--- begin Dataset content ---

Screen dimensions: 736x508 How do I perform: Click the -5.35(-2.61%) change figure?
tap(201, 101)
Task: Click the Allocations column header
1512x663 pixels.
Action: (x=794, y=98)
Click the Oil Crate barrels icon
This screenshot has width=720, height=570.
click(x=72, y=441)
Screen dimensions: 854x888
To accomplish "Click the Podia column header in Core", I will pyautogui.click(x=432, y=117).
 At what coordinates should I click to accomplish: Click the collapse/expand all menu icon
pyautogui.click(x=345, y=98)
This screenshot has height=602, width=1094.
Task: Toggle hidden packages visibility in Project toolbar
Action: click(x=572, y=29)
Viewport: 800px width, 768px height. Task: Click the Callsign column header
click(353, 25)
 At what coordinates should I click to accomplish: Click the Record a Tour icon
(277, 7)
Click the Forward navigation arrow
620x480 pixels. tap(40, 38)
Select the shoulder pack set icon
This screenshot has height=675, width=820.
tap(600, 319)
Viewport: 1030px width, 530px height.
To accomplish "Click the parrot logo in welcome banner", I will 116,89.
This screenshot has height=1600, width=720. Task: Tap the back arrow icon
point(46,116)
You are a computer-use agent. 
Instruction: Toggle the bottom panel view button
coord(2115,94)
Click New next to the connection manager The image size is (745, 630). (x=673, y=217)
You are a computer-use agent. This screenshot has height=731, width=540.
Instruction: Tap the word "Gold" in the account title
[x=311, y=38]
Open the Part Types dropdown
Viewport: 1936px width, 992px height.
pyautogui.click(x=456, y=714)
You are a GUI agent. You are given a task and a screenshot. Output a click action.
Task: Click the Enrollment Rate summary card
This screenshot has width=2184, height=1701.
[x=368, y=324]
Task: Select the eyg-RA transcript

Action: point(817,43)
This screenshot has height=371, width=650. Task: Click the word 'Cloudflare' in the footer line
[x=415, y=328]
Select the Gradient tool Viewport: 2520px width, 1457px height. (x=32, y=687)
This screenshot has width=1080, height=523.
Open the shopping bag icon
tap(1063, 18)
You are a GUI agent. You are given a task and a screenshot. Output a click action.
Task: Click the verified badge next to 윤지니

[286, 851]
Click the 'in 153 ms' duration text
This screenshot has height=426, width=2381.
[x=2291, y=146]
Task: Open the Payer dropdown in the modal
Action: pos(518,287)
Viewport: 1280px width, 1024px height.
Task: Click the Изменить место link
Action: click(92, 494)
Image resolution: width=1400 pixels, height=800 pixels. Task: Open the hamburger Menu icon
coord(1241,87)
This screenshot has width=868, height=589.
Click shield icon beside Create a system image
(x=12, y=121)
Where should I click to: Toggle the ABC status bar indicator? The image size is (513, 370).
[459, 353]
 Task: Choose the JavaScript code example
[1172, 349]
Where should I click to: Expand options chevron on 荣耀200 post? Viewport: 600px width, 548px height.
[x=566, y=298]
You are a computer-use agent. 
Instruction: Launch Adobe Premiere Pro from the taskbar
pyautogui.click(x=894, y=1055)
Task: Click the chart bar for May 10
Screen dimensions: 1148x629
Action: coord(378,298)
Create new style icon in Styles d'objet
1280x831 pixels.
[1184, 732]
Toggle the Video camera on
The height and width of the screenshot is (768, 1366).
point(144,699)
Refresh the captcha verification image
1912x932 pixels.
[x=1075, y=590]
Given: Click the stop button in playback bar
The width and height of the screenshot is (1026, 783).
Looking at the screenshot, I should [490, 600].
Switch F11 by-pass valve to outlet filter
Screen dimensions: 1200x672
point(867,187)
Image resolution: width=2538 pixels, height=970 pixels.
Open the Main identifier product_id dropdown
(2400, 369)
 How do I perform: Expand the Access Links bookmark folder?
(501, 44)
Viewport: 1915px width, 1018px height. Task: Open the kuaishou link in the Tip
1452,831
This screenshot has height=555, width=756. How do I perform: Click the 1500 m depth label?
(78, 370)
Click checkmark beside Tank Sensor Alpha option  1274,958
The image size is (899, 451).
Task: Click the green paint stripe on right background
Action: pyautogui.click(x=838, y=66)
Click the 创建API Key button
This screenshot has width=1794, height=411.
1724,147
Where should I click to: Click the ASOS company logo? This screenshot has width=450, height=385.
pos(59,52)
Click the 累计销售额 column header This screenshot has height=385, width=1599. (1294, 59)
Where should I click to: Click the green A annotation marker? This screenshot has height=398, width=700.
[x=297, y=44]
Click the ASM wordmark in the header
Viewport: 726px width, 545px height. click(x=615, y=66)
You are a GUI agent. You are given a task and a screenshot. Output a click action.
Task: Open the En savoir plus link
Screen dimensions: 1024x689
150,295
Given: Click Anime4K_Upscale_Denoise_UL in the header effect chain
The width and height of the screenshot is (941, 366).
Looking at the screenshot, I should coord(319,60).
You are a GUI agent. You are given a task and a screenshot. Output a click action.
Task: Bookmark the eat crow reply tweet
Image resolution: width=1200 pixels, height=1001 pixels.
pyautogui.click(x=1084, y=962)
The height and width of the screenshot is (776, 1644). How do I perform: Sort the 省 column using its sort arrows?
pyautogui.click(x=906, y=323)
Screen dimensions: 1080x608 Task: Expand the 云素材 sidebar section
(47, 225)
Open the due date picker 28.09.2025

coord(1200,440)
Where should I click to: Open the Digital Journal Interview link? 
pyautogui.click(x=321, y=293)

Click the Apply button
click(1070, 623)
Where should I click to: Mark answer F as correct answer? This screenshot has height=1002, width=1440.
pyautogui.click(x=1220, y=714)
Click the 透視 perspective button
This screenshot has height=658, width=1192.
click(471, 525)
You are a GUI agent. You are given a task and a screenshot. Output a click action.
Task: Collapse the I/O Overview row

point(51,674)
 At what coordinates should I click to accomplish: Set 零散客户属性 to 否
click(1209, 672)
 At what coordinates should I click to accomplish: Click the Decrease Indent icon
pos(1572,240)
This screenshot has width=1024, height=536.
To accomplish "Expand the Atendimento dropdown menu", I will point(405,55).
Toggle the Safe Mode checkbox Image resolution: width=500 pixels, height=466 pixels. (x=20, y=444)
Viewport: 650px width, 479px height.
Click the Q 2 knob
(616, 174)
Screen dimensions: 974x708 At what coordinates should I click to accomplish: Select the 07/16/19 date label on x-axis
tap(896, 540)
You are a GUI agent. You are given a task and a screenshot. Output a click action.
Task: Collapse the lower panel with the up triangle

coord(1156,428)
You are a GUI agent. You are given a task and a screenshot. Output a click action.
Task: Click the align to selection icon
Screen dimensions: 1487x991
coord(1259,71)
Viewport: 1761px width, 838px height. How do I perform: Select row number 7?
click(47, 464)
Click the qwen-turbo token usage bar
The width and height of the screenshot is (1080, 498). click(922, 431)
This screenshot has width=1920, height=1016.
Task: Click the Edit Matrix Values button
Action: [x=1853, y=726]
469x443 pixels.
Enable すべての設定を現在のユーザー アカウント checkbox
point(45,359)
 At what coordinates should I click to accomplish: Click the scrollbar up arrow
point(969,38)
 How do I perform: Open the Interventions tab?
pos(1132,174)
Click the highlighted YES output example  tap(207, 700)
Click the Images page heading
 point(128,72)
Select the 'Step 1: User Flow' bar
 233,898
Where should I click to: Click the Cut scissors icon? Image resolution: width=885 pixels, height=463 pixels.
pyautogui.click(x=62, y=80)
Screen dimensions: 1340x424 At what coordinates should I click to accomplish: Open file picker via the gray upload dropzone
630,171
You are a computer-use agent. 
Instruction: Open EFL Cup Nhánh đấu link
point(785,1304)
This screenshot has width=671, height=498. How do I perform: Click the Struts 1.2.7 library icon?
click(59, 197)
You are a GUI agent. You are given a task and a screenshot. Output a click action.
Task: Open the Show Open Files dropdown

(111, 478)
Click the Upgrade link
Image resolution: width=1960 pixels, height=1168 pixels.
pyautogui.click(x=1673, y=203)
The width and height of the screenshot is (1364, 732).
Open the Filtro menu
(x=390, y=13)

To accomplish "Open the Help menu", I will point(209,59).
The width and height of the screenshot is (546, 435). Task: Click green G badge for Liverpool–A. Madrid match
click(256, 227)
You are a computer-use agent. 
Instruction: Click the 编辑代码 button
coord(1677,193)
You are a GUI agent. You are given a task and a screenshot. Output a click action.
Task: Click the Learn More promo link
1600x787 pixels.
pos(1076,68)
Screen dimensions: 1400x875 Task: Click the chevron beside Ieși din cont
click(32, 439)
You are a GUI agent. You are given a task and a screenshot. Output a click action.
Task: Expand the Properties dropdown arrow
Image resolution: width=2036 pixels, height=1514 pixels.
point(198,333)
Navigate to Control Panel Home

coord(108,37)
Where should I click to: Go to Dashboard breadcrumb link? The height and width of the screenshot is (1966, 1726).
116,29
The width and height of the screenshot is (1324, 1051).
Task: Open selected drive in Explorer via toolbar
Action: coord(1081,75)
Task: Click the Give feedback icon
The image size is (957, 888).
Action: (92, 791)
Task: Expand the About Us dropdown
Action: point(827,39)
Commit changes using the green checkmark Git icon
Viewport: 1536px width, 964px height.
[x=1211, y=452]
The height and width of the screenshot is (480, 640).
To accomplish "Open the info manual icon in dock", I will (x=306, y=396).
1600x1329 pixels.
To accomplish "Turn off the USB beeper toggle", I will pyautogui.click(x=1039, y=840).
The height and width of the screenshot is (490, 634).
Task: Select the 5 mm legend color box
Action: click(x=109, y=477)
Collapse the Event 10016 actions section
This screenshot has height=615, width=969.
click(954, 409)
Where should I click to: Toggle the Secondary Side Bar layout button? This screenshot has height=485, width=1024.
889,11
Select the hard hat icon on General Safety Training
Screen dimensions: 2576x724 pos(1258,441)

--- end Dataset content ---

• Aim of the task: Count the lines above that contain the string "Instruction", and reply with the number only.

• Result below: 5